My application does require some "dynamic" queries to be performed, though. I have two ways of meeting this:
a) I create a mediator object, eg. ClientSearchMediator, which "knows" how to search for clients by name, etc. I can then put this through a SearchHandler.Search(ISearchMediator[] mediators) call (for example). This can be used to target specific data structures and sort results accordingly using LINQ-to-Entities.
b) For a looser experience, possibly as a result of a user designing their own query (using high level tools our application provides), eSQL is ideal for this purpose. It can be made to be injection-safe.
I don't have enough knowledge to address all of this, but I'll at least take a few stabs.
I don't know why you think ADO.NET is more consistent than Entity Framework. There are many different ways to use ADO.NET and I've definitely seen inconsistency within a single code base.
Entity Framework is currently a 1.0 release and it suffers from many 1.0 type problems (incomplete & inconsistent API, missing features, etc.).
In regards to Include, I assume you are referring to eager loading. Multiple people (outside of Microsoft) have developed solutions for getting "type safe" includes (try googling something like: Entity Framework ObjectQueryExtension Include). That said, Include is more of a hint than anything. You can't force eager loading and you have to always remember to call the IsLoaded() method to see if your request was fulfilled. As far as I know, the way "Include" works is not changing at all in the next version of Entity Framework (4.0 - to ship with VS 2010).

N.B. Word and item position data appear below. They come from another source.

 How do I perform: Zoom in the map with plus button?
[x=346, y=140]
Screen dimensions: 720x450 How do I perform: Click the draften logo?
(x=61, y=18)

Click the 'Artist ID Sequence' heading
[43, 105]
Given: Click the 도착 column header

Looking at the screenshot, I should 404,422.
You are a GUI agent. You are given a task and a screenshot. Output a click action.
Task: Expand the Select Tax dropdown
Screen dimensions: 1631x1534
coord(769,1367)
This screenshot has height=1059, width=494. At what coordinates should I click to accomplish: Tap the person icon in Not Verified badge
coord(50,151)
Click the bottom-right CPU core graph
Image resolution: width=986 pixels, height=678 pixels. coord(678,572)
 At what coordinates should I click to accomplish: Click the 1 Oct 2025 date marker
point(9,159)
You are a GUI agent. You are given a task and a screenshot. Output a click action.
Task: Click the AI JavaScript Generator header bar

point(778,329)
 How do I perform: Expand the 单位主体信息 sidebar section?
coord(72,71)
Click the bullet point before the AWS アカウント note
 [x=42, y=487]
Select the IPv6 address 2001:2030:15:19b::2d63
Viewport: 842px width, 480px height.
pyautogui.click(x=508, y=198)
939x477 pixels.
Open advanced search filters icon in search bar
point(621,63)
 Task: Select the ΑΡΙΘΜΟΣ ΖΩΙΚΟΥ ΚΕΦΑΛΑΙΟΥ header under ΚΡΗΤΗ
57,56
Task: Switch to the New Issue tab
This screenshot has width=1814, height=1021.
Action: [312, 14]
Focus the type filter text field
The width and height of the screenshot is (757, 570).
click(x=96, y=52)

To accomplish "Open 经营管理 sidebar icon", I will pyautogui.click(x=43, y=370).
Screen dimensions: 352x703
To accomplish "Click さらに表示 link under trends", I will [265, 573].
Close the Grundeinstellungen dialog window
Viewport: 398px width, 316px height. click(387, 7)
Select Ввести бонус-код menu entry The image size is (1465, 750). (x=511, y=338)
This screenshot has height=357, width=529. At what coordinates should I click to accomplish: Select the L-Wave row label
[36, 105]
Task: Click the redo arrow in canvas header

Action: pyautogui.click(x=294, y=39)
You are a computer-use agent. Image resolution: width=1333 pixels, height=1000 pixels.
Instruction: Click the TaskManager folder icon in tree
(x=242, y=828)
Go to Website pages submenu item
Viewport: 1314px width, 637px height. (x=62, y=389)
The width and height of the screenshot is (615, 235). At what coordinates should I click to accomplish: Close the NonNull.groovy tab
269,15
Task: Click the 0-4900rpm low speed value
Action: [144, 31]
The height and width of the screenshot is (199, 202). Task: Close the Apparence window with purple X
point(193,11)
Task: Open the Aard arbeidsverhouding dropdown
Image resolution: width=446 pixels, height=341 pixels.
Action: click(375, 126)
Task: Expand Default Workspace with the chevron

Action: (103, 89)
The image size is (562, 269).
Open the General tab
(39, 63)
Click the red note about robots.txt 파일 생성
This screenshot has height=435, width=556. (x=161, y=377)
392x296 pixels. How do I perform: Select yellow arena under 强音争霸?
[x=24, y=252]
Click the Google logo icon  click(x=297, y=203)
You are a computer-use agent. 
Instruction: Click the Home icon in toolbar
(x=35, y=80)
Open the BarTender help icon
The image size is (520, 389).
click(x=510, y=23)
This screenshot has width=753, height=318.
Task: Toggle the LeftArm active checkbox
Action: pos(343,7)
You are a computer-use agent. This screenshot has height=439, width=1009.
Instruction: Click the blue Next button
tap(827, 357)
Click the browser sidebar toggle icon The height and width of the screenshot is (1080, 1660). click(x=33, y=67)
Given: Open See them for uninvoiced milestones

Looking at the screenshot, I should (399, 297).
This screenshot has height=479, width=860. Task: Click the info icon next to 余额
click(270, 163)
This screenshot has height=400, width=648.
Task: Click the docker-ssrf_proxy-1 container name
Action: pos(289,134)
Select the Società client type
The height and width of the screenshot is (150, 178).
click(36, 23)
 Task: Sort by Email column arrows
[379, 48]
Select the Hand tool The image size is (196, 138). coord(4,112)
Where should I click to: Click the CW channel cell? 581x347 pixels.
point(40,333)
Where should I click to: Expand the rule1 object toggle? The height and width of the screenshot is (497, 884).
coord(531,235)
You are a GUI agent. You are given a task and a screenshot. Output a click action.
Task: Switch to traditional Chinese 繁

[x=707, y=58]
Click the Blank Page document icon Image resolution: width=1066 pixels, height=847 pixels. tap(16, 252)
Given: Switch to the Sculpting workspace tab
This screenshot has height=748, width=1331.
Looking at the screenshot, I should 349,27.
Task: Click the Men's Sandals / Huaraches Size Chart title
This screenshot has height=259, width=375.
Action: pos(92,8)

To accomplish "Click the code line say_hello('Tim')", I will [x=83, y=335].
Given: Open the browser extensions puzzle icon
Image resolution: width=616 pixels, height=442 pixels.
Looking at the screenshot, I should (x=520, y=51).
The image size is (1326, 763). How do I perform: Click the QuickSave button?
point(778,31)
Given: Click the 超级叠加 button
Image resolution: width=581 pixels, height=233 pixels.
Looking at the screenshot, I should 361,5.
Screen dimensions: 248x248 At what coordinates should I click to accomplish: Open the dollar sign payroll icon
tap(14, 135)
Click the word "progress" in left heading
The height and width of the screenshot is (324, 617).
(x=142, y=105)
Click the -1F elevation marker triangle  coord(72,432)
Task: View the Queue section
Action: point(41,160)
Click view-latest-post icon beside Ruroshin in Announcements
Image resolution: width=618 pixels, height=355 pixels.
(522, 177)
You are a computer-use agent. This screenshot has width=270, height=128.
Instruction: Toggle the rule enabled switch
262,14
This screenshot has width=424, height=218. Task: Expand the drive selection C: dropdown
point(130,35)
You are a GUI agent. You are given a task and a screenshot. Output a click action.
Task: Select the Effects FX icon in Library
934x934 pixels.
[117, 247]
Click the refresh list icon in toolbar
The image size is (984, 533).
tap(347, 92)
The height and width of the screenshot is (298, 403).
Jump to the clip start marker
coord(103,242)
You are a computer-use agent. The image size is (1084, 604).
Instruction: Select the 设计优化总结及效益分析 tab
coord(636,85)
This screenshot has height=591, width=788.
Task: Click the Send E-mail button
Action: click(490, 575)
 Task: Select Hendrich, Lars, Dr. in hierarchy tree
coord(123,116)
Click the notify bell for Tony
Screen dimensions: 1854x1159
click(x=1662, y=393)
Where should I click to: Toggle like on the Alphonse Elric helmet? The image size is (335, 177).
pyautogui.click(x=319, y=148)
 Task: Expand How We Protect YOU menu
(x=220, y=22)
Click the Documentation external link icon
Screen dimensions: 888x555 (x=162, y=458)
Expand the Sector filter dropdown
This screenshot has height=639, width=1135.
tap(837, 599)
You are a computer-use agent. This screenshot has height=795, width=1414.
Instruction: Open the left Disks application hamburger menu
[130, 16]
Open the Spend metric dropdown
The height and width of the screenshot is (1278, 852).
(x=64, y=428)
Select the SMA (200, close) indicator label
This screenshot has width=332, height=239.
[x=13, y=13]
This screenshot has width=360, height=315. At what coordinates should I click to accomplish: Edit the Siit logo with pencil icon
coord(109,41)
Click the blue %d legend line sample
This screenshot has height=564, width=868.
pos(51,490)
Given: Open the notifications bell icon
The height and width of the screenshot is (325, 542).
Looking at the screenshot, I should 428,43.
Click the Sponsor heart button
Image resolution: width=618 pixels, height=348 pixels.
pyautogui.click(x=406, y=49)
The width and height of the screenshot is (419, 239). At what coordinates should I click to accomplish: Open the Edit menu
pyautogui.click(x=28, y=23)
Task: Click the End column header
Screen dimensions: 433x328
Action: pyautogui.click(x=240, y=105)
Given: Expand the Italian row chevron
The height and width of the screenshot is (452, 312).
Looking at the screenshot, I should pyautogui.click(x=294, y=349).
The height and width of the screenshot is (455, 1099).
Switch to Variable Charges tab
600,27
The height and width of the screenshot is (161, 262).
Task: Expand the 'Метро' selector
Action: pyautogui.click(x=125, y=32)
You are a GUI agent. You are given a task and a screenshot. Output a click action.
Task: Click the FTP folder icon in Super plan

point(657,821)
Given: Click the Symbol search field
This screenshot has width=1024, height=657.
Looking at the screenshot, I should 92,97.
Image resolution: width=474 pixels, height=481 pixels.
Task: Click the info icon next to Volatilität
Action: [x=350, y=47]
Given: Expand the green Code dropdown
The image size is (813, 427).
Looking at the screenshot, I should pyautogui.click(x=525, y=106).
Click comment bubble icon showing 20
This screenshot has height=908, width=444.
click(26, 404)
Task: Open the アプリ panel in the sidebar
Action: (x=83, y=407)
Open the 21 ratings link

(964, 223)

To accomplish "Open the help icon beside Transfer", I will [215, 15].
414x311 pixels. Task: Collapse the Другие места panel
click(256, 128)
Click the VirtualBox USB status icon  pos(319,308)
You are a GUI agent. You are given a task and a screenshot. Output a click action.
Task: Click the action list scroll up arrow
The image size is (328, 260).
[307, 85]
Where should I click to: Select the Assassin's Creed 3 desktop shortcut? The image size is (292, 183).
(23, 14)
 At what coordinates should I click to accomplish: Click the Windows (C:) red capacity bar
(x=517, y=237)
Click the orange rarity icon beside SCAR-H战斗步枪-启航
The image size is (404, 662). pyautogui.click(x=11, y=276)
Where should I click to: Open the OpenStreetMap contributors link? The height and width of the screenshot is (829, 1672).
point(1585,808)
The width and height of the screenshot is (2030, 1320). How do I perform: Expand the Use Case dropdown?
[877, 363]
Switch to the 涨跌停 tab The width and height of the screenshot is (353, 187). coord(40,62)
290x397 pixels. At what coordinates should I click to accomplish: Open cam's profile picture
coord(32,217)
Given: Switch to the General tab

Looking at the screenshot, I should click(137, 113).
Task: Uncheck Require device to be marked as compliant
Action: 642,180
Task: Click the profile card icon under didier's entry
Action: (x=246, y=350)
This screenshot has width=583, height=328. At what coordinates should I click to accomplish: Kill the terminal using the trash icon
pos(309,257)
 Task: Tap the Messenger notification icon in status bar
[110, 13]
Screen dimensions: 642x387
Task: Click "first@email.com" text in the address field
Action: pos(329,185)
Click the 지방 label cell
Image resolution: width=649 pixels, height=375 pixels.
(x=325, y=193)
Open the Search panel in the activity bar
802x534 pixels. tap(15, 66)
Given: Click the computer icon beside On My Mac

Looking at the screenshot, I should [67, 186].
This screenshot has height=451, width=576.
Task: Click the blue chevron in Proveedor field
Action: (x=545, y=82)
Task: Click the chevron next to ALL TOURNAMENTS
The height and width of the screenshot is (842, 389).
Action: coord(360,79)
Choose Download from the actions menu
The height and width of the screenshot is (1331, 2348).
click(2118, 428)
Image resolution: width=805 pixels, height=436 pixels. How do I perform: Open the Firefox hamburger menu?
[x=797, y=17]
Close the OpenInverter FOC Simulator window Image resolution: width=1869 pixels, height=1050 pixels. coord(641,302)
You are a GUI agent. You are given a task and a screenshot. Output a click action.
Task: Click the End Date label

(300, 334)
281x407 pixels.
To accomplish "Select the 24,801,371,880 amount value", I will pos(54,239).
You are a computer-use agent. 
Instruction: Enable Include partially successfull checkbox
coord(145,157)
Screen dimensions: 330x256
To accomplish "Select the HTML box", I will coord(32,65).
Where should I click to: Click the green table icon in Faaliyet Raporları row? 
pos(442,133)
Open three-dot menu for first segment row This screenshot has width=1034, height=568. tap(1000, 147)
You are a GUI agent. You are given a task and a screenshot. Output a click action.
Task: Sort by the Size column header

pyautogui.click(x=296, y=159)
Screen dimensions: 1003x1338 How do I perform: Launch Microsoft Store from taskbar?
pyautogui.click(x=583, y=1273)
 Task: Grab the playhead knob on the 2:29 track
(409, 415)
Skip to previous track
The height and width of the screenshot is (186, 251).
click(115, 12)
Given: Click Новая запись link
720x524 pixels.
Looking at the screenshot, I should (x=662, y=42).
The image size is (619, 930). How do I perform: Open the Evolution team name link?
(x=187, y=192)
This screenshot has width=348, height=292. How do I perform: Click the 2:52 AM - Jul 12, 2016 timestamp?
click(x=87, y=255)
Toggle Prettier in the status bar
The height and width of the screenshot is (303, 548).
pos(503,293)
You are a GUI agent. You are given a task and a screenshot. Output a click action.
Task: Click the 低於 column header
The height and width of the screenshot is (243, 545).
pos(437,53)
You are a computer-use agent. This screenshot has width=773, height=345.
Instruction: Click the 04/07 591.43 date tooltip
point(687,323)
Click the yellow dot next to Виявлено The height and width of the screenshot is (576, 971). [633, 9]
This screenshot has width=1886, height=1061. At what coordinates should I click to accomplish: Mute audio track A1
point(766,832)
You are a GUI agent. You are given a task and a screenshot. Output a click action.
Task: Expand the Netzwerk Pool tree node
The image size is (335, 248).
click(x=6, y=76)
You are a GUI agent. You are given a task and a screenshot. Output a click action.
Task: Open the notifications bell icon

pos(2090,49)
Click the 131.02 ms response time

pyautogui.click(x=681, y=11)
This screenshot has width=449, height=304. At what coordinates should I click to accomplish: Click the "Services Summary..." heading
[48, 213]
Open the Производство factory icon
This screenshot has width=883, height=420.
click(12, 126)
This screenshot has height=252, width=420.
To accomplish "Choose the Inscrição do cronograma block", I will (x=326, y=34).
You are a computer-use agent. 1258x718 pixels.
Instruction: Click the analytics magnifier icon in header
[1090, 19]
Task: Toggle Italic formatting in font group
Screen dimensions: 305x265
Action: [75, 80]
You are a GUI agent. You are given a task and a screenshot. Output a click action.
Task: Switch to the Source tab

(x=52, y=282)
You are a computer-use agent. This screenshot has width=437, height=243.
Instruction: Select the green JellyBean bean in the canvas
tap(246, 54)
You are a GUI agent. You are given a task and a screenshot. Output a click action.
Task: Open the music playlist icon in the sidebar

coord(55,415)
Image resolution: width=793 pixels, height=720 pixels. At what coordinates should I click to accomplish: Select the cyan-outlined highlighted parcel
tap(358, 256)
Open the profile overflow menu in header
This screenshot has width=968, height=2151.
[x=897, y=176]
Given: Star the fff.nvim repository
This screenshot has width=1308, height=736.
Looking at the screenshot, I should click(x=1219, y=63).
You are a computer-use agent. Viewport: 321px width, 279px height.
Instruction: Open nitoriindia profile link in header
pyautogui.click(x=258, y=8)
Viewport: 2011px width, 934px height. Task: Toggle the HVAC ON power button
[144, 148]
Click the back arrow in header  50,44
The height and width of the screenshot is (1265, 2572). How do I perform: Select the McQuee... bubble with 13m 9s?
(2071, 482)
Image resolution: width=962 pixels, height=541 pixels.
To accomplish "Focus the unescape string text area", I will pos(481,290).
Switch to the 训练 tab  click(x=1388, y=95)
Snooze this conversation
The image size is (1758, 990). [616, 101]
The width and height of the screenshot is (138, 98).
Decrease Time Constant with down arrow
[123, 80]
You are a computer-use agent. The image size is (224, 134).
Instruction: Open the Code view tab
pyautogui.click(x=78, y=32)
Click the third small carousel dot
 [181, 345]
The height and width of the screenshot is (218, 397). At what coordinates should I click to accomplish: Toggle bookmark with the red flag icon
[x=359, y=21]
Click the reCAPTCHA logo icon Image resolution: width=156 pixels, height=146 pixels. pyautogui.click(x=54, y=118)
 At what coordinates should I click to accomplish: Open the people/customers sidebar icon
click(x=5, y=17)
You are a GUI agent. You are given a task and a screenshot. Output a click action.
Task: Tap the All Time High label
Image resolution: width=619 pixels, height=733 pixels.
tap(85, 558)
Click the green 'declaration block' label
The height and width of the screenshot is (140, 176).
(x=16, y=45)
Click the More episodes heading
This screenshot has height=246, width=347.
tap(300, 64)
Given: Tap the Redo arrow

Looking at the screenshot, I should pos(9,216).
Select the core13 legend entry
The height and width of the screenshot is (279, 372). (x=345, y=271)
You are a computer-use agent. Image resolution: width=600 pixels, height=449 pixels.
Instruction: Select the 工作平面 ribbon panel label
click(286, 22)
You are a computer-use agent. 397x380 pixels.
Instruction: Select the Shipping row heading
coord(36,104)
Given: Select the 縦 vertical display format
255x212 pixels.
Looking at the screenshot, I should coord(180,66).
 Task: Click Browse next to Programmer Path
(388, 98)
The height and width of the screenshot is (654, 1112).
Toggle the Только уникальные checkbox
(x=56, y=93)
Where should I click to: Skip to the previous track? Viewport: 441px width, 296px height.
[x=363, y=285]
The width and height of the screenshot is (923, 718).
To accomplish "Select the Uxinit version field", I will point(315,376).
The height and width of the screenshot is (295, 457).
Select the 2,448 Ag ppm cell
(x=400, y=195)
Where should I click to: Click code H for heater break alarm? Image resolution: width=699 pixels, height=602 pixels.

As far as executing the Linq query as soon as it's built vs. the last possible moment, that decision is situational. Personally, I would probably execute it as soon as it's built for the most part unless there was a compelling reason not to, but I can see other people going the opposite direction.
There are more mature ORMs on the market and Entity Framework isn't necessarily your best option. For the most part, you can bend Entity Framework to your will, but you may end up rolling your own implementation of features that come out of the box with other ORMs.